WHAT IS BEING ASKED
The required output is a word-for-word restatement of the material below, from the line with "Click the No Character Set selector" through its last line, inclusive.

-- RAW DATA follows --

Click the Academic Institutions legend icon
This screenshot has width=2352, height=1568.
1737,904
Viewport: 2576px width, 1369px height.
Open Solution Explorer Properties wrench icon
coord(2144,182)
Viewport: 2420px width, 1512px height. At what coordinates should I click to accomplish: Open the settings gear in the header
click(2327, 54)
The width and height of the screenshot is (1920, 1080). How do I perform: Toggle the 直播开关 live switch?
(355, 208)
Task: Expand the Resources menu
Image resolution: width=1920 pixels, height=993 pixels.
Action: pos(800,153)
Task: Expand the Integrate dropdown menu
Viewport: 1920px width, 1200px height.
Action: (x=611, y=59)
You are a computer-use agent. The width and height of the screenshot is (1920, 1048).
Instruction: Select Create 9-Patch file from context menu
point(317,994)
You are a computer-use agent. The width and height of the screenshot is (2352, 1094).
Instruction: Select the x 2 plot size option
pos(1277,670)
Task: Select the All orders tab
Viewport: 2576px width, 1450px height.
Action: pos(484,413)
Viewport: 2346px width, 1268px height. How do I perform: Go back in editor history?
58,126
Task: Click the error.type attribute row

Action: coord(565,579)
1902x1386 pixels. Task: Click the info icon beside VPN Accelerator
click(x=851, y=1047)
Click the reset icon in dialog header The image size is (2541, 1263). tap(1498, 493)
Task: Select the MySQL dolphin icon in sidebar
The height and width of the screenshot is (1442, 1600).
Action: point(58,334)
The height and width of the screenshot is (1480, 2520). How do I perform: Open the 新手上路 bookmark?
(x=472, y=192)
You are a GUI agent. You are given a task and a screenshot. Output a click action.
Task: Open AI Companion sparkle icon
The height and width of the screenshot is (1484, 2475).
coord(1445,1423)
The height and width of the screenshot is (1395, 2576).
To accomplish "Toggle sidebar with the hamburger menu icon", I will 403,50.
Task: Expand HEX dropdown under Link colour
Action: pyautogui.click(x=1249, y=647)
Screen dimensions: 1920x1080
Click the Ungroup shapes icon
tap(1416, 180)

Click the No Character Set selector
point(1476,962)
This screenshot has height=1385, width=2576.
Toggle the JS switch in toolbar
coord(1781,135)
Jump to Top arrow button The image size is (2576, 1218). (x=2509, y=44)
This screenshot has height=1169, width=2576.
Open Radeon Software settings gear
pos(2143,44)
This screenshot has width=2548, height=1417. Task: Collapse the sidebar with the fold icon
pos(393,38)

-- RAW DATA concluded --

RESPONSE BOX
Click the No Character Set selector
point(1476,962)
This screenshot has height=1385, width=2576.
Toggle the JS switch in toolbar
coord(1781,135)
Jump to Top arrow button The image size is (2576, 1218). (x=2509, y=44)
This screenshot has height=1169, width=2576.
Open Radeon Software settings gear
pos(2143,44)
This screenshot has width=2548, height=1417. Task: Collapse the sidebar with the fold icon
pos(393,38)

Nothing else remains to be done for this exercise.